Try it
Repeat only the stretch of lines below that runs from the line with "The width and height of the screenshot is (947, 477)." through the line with "Open the Türkiye Petrolleri distributor name", unaltered.

○ ○ ○ ○ ○

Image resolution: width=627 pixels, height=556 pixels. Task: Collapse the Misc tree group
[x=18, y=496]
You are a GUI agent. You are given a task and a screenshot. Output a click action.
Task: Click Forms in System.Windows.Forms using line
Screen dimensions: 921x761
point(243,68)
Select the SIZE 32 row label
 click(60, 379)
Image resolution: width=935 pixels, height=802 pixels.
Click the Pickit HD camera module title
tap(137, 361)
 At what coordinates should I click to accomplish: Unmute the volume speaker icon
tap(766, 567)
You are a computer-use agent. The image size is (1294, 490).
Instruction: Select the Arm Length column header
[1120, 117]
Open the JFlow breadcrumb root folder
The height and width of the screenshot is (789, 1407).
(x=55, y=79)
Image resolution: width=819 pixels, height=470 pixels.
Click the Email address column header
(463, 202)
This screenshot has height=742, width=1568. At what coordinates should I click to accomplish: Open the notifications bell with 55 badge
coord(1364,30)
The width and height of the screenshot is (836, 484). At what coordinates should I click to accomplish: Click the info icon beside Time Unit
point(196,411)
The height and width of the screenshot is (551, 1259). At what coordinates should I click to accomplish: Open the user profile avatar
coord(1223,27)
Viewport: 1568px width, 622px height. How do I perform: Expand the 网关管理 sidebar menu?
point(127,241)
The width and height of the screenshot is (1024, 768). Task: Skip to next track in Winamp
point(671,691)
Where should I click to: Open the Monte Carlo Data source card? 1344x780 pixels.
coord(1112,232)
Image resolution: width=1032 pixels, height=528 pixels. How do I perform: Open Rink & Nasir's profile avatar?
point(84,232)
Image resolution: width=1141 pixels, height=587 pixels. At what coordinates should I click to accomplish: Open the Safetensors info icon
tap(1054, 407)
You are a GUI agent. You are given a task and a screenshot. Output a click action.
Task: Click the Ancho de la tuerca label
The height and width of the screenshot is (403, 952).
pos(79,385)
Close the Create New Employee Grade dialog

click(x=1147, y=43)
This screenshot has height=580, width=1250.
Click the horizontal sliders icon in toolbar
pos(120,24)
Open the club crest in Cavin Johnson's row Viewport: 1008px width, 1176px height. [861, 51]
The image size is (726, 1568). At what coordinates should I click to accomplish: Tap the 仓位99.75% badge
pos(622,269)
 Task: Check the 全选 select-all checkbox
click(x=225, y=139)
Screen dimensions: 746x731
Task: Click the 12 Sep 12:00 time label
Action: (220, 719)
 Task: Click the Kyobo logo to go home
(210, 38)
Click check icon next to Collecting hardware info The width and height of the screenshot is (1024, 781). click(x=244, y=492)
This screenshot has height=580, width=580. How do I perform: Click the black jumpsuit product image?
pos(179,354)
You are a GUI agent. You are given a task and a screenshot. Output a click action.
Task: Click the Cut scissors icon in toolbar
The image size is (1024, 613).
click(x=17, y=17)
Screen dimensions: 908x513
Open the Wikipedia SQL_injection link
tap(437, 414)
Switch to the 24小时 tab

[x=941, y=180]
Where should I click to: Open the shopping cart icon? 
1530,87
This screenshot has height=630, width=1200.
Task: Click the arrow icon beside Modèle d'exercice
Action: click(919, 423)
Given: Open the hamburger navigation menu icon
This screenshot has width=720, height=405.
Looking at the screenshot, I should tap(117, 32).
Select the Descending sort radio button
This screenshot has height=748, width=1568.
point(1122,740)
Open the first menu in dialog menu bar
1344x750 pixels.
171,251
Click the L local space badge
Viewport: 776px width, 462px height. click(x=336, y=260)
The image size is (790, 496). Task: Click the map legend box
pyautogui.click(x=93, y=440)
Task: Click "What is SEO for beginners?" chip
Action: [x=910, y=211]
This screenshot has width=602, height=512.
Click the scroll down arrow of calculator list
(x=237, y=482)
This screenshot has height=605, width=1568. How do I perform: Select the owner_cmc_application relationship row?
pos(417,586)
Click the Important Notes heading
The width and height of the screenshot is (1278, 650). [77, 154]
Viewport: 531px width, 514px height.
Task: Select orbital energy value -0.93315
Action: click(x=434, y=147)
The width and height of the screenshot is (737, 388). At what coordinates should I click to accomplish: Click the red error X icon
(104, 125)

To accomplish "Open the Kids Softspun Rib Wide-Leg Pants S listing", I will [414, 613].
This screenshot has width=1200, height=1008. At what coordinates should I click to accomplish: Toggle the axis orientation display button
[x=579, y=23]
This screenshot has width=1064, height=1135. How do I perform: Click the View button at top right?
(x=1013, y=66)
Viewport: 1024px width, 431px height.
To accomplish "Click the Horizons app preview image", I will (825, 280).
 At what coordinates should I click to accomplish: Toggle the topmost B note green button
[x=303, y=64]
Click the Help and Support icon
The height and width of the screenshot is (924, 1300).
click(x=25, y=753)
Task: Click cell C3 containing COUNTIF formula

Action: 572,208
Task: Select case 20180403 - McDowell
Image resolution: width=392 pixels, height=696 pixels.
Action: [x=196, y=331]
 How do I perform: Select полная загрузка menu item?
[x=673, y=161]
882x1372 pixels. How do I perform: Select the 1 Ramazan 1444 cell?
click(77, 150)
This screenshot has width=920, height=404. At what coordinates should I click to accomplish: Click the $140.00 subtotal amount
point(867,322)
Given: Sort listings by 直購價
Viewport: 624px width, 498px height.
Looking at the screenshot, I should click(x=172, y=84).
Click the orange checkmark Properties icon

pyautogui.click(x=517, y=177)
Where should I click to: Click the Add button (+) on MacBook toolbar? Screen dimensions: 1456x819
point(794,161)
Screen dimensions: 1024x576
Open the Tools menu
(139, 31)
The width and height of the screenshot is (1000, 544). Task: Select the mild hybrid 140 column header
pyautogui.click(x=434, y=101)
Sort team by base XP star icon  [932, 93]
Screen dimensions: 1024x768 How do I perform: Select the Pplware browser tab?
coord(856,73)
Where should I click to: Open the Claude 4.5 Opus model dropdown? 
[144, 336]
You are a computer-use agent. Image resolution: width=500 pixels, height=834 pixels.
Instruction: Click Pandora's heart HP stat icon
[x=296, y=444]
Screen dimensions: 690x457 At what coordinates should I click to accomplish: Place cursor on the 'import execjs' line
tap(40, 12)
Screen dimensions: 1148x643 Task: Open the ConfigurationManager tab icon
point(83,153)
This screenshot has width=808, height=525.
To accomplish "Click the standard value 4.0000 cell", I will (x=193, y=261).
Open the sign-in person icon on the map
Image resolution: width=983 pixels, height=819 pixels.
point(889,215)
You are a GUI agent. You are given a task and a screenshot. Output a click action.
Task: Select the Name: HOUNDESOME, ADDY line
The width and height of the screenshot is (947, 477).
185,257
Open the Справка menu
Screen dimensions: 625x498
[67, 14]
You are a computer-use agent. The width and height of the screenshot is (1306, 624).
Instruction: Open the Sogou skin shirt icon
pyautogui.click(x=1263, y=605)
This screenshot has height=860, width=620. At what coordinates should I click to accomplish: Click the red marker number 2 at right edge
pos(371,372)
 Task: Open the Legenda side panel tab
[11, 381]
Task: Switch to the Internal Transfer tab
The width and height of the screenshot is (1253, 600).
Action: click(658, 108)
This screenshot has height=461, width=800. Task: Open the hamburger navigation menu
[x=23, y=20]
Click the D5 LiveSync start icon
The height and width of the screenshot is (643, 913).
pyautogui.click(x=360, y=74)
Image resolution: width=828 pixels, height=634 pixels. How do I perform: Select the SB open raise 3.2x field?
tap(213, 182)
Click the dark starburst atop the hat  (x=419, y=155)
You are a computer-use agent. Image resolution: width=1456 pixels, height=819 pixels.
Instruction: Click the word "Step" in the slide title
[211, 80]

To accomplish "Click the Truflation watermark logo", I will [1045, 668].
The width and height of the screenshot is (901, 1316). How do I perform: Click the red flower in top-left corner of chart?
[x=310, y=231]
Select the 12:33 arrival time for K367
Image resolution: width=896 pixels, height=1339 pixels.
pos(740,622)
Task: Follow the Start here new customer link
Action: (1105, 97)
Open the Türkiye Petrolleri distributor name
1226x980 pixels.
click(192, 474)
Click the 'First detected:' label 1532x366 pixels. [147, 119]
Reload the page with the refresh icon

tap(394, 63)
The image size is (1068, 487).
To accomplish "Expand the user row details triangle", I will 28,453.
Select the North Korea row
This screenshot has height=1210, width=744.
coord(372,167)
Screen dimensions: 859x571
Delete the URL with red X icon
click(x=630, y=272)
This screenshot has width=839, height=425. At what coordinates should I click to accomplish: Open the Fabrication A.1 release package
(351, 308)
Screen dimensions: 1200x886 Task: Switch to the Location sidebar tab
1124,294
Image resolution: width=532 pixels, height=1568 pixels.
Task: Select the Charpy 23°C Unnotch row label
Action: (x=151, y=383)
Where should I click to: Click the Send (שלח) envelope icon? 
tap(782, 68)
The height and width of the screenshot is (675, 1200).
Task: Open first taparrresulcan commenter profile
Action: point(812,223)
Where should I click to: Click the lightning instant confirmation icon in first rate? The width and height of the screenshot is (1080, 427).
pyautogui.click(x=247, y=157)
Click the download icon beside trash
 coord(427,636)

○ ○ ○ ○ ○

Solved problem
The width and height of the screenshot is (947, 477).
185,257
Open the Справка menu
Screen dimensions: 625x498
[67, 14]
You are a computer-use agent. The width and height of the screenshot is (1306, 624).
Instruction: Open the Sogou skin shirt icon
pyautogui.click(x=1263, y=605)
This screenshot has height=860, width=620. At what coordinates should I click to accomplish: Click the red marker number 2 at right edge
pos(371,372)
 Task: Open the Legenda side panel tab
[11, 381]
Task: Switch to the Internal Transfer tab
The width and height of the screenshot is (1253, 600).
Action: click(658, 108)
This screenshot has height=461, width=800. Task: Open the hamburger navigation menu
[x=23, y=20]
Click the D5 LiveSync start icon
The height and width of the screenshot is (643, 913).
pyautogui.click(x=360, y=74)
Image resolution: width=828 pixels, height=634 pixels. How do I perform: Select the SB open raise 3.2x field?
tap(213, 182)
Click the dark starburst atop the hat  (x=419, y=155)
You are a computer-use agent. Image resolution: width=1456 pixels, height=819 pixels.
Instruction: Click the word "Step" in the slide title
[211, 80]

To accomplish "Click the Truflation watermark logo", I will [1045, 668].
The width and height of the screenshot is (901, 1316). How do I perform: Click the red flower in top-left corner of chart?
[x=310, y=231]
Select the 12:33 arrival time for K367
Image resolution: width=896 pixels, height=1339 pixels.
pos(740,622)
Task: Follow the Start here new customer link
Action: (1105, 97)
Open the Türkiye Petrolleri distributor name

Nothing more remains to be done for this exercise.